The transition loop over weights from 1 to $k$ mirrors the tree structure exactly, since each node has $k$ children with those edge weights. The early break when $i + w > n$ is safe because weights are increasing, so all further weights would also exceed $n$.
Worked Examples
Example 1
Input:
3 3 2
We track DP states $(i, used)$.
| i | dp[i][0] | dp[i][1] | transitions |
|---|---|---|---|
| 0 | 1 | 0 | from 0 add 1,2,3 |
| 1 | 1 | 0 | reached via 1 |
| 2 | 1 | 1 | via 2 introduces large edge |
| 3 | 0 | 3 | multiple paths accumulate |
The final value is 3.
This shows how paths that reach sum 3 either must include at least one edge of weight 2 or 3. The DP separates states correctly so sequences without large edges do not contribute.
Example 2
Input:
4 2 2
Only weights 1 and 2 exist, and 2 is the only large edge.
| i | dp[i][0] | dp[i][1] |
|---|---|---|
| 0 | 1 | 0 |
| 1 | 1 | 0 |
| 2 | 1 | 1 |
| 3 | 1 | 2 |
| 4 | 1 | 3 |
Answer is 3.
This confirms that sequences using only 1s are excluded, while sequences containing at least one 2 are counted correctly.
Complexity Analysis
| Measure | Complexity | Explanation |
|---|---|---|
| Time | $O(nk)$ | For each sum we try up to $k$ transitions |
| Space | $O(n)$ | DP stores two states per sum |
With $n, k \le 100$, this results in at most $10^4$ transitions, which is easily within limits. Memory usage is trivial.
Test Cases
import sys, io
MOD = 10**9 + 7
def solve():
n, k, d = map(int, sys.stdin.readline().split())

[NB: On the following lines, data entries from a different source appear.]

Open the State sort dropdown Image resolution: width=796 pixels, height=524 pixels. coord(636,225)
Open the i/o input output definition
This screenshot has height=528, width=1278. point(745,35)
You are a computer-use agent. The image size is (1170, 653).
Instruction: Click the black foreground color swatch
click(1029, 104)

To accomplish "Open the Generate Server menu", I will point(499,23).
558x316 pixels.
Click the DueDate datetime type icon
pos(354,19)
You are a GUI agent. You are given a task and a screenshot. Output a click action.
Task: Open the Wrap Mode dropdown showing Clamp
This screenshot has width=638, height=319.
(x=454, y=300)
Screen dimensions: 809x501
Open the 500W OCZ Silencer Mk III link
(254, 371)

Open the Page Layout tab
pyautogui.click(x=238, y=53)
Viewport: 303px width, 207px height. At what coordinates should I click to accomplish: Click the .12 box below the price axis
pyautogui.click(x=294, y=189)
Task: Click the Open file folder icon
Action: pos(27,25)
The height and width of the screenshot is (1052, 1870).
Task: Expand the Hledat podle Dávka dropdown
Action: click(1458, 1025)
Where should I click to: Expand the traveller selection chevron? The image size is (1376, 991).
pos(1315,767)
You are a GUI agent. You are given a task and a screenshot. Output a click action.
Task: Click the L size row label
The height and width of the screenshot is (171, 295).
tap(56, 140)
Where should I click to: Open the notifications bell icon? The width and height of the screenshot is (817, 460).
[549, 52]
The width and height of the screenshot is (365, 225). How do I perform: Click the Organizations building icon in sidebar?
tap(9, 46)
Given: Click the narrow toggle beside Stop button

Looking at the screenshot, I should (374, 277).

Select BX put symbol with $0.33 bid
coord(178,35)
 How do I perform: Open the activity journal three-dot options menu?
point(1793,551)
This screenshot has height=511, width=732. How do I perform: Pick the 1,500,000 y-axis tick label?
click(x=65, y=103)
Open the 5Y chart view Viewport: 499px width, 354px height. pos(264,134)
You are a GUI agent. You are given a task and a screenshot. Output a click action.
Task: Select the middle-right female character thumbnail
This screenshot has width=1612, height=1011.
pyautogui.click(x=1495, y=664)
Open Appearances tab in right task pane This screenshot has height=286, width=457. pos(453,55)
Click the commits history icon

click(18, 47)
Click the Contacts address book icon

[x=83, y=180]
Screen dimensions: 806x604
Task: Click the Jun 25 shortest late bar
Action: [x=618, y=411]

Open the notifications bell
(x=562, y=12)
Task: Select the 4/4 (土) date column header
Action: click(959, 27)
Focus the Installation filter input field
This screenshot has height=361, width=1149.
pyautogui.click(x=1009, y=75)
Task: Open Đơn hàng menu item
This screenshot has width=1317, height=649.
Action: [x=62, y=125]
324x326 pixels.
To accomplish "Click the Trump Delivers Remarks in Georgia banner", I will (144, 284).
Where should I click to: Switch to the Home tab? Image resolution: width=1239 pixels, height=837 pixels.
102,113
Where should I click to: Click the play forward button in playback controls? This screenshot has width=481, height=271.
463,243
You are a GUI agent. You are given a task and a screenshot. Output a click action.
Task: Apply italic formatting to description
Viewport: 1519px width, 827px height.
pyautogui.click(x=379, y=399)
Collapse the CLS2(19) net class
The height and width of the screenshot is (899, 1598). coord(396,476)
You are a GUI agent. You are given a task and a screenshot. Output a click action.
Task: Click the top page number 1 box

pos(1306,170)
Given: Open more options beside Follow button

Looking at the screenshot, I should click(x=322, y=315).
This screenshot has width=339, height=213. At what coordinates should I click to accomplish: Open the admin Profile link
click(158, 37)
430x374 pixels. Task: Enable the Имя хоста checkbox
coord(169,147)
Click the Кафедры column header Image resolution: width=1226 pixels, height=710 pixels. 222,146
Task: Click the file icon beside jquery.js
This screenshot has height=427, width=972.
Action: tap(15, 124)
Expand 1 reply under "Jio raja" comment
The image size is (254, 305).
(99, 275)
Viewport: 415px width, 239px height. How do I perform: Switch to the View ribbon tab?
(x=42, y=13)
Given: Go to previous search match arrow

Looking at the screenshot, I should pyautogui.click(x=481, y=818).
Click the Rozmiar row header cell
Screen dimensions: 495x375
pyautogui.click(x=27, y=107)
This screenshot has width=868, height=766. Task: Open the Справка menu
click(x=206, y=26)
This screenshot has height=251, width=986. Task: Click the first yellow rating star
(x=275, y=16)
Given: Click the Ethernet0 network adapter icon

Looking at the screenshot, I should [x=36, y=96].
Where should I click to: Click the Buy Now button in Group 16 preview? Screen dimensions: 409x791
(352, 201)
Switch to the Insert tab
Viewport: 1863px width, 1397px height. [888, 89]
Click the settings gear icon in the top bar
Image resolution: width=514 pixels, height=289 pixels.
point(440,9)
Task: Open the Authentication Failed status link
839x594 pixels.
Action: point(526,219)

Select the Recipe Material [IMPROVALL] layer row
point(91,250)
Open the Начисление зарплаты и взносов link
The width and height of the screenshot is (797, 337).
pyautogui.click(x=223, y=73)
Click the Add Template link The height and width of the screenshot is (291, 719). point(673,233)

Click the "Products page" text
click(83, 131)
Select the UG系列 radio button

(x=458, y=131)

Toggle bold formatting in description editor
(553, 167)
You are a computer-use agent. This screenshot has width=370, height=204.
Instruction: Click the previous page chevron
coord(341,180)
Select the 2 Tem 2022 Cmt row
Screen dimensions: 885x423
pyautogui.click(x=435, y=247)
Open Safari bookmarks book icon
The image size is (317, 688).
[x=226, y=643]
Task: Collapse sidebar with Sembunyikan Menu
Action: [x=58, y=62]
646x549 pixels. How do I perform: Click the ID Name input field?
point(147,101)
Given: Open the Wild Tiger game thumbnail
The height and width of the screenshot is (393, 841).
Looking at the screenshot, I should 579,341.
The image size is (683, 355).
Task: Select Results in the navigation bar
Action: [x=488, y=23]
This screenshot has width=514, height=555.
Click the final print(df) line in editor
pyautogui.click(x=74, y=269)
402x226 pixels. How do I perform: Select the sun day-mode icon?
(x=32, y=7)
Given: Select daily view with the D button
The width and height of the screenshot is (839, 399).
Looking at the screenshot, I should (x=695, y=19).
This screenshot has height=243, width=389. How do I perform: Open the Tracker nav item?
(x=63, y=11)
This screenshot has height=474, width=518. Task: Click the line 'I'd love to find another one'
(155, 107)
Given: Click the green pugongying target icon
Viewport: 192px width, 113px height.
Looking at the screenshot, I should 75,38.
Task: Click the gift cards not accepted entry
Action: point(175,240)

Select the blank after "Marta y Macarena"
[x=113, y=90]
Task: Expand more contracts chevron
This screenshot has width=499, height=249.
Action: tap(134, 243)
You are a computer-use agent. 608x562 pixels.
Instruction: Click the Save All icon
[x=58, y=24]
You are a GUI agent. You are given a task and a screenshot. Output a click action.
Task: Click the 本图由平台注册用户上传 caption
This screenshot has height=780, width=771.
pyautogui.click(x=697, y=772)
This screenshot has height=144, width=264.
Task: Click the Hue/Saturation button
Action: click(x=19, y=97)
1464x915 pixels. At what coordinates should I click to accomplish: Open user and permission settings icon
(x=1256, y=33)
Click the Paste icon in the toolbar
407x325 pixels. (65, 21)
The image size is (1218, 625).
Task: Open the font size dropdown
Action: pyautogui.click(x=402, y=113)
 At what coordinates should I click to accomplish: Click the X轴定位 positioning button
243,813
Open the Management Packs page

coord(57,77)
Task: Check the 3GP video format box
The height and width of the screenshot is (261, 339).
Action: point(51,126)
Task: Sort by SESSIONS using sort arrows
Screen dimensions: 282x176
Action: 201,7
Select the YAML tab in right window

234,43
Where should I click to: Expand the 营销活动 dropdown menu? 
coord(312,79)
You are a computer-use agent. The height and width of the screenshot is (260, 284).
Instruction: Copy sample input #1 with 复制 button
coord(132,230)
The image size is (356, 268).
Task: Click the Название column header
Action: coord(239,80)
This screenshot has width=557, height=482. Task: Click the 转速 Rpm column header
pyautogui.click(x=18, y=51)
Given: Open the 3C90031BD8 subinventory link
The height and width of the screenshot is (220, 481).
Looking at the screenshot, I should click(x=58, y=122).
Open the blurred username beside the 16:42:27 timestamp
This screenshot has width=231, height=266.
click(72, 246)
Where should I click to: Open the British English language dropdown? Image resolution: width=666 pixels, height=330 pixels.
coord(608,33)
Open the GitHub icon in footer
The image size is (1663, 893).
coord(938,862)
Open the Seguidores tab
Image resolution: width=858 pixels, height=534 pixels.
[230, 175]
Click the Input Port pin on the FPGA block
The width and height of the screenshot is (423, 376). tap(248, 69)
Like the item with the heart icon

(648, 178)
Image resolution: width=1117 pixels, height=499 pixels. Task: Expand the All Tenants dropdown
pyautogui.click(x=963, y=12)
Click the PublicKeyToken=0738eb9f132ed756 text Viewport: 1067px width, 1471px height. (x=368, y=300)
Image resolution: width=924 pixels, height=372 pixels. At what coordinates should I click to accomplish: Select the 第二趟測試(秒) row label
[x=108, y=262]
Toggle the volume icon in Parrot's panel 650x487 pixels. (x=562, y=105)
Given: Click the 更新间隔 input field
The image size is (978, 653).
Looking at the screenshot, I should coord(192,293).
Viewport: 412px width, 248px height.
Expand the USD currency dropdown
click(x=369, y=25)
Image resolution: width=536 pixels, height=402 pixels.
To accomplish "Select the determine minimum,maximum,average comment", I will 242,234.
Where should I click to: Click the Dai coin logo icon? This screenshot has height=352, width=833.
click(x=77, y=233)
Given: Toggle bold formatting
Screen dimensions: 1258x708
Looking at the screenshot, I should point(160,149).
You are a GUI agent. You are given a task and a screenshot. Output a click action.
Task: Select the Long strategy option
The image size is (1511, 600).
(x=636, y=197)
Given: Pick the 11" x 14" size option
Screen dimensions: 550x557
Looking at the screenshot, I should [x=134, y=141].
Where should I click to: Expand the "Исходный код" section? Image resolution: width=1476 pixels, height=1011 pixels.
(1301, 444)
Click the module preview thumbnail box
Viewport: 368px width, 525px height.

dp = [[0, 0] for _ in range(n + 1)]
dp[0][0] = 1
for i in range(n + 1):
for used in range(2):
cur = dp[i][used]
if not cur:
continue
for w in range(1, k + 1):
if i + w > n:
break
nd = used or (w >= d)
dp[i + w][nd] = (dp[i + w][nd] + cur) % MOD
print(dp[n][1])
def run(inp: str) -> str:
global input
sys.stdin = io.StringIO(inp)
out = io.StringIO()
old = sys.stdout
sys.stdout = out
solve()
sys.stdout = old
return out.getvalue().strip()
# provided sample
assert run("3 3 2\n") == "3"
# minimum case
assert run("1 1 1\n") == "1"
# no valid large edge possible
assert run("3 2 3\n") == "0"
# all edges are large
assert run("3 3 1\n") == "4"
# boundary k=n
assert run("4 4 3\n") >= "0"
| Test input | Expected output | What it validates |
|---|---|---|
| 3 3 2 | 3 | sample correctness |
| 1 1 1 | 1 | smallest nontrivial path |
| 3 2 3 | 0 | impossible to satisfy large edge condition |
| 3 3 1 | 4 | all sequences valid since every edge is large |
Edge Cases
When $d = 1$, every edge qualifies as large, so the answer reduces to counting all compositions of $n$ using parts $1..k$. The DP still works because every transition immediately sets the flag to 1 whenever any edge is taken, so only $dp[i][1]$ becomes relevant after the first step.
When $d = k$, only the largest edge contributes to the constraint. The DP correctly tracks sequences that never use $k$ in $dp[][0]$, and only moves into $dp[][1]$ when a $k$ is chosen. This cleanly separates invalid sequences even if they reach sum $n$, ensuring they are not counted unless a $k$ appears at least once.